We first performed a Coomassie Stain stain to make sure our proteins transferred to the membrane. After letting it sit for a few minutes, we saw blue bands spanning across the membrane. Eliminating the possibility that our protein may not have transferred from the gel to the membrane, we then tested the substrate that interacts with the horseradish peroxidase enzyme on the secondary antibody. When exposing the substrate to another enzyme we saw that it glowed brightly, proving that our substrate was functioning properly. Finally we used a different developer and fixer when transferring our proteins onto the film, and we saw that the film still remained empty. After narrowing down these possibilities we concluded that it was the antibody that was not functioning properly.
This past week, I made another western blot, this time using a new primary and secondary antibody, and on part of the membrane I added a loading control antibody, which binds to RNA polymerase, a protein that should be consistent across all of the strains of bacteria. After successfully moving the bacterial proteins onto the membrane and adding the antibodies, it was time to develop our films. In the dark room, I exposed the proteins and antibody to the substrate and in less than a minute, several bands were already glowing brightly. With these promising initial results, I finished developing the film. However, upon closer examination I noticed that the lane with the E. coli strain was the only lane where we could see the black bands. Even the loading control films, which should have had bands consistent across all samples, lacked evidence of the proteins in the pseudomonas strains. After discussing these results with my mentor and a post doc in the lab we came to the conclusion that the E. coli was not only producing more LasR, a protein receptor in quorum sensing, than the pseudomonas, but it was also producing more of RNA polymerase. These strange results can be linked to the plasmid that was inserted in our strain of E. coli to force the over production of LasR. The mechanism by which it does this also increases the production of RNA polymerase, leading to our skewed results in the loading control.

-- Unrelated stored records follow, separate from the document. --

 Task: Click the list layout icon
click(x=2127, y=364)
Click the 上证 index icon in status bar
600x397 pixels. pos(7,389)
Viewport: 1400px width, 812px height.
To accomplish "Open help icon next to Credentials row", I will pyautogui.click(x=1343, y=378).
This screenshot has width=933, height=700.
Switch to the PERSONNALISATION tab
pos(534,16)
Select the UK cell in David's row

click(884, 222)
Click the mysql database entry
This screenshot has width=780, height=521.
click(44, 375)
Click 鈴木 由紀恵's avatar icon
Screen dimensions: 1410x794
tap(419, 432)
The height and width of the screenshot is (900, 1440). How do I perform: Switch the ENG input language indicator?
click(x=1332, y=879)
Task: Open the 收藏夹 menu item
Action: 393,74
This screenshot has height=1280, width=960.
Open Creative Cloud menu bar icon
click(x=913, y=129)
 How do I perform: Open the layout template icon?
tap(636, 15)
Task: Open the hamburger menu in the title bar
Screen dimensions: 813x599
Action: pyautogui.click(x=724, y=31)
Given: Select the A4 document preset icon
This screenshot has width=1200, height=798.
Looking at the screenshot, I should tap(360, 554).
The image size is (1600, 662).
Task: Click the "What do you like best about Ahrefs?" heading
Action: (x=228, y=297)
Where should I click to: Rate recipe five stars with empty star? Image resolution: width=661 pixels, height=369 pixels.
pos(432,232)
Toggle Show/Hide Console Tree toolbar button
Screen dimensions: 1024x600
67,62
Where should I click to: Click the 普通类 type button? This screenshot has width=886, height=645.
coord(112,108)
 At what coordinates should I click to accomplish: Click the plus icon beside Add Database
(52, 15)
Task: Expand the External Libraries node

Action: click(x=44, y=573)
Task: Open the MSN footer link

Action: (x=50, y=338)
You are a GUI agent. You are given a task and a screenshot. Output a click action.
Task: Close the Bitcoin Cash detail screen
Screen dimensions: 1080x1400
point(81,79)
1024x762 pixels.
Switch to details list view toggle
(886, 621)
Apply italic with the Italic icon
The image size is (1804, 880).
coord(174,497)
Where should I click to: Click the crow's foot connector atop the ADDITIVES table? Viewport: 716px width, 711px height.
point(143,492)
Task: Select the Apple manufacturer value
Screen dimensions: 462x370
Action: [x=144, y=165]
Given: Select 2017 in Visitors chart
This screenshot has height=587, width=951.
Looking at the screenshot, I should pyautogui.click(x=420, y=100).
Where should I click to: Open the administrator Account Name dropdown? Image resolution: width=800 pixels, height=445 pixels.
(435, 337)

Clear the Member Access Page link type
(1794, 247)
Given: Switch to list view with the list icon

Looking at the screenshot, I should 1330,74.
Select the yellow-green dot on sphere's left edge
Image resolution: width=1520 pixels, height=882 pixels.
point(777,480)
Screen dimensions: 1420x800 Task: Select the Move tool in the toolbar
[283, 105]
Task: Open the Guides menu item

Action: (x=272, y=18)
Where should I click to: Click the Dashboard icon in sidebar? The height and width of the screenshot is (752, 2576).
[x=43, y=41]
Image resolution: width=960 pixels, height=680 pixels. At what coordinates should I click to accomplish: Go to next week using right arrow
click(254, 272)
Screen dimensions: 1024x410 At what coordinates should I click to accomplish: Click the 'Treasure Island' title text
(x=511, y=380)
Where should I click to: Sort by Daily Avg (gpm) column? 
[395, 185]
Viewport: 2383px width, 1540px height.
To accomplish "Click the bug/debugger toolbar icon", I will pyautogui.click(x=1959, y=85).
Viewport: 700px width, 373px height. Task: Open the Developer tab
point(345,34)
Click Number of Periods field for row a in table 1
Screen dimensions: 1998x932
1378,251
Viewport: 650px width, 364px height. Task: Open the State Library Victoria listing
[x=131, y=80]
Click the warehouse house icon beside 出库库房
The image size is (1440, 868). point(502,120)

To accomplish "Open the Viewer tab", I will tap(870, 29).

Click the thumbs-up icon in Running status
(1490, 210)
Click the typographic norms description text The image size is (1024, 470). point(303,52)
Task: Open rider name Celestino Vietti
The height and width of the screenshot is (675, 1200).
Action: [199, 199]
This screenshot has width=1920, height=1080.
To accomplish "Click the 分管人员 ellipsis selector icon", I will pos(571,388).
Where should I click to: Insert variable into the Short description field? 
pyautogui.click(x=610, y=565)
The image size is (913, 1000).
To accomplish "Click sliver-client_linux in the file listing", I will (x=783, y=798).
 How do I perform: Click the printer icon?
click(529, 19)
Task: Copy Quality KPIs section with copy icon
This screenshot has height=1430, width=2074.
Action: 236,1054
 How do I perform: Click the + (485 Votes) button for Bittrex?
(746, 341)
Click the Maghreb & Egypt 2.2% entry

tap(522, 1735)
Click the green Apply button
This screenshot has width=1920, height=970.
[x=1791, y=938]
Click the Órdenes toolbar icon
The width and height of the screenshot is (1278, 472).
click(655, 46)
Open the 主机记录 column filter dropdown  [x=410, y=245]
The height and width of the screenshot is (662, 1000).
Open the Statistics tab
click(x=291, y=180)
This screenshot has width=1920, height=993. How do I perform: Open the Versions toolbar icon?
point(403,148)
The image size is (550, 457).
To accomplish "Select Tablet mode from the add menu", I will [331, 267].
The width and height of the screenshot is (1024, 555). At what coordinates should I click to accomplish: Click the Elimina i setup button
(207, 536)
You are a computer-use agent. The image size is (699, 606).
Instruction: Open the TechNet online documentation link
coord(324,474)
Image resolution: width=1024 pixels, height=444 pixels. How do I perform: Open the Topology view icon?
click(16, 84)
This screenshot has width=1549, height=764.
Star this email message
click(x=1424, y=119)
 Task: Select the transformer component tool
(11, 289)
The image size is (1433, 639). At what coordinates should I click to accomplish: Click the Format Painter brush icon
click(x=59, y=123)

From this experiment, I not only learn more about quorum sensing and the LasR receptor, I also learned of the almost infinite factors that have the potential to affect an experiment. Through troubleshooting, I was able to effectively narrow down these many possibilities and create a successful western blot, however I also have discovered new factors that have an effect. In the future I would want to adjust the concentration of our antibodies as well as try a new loading control antibody that does not bind to RNA polymerase.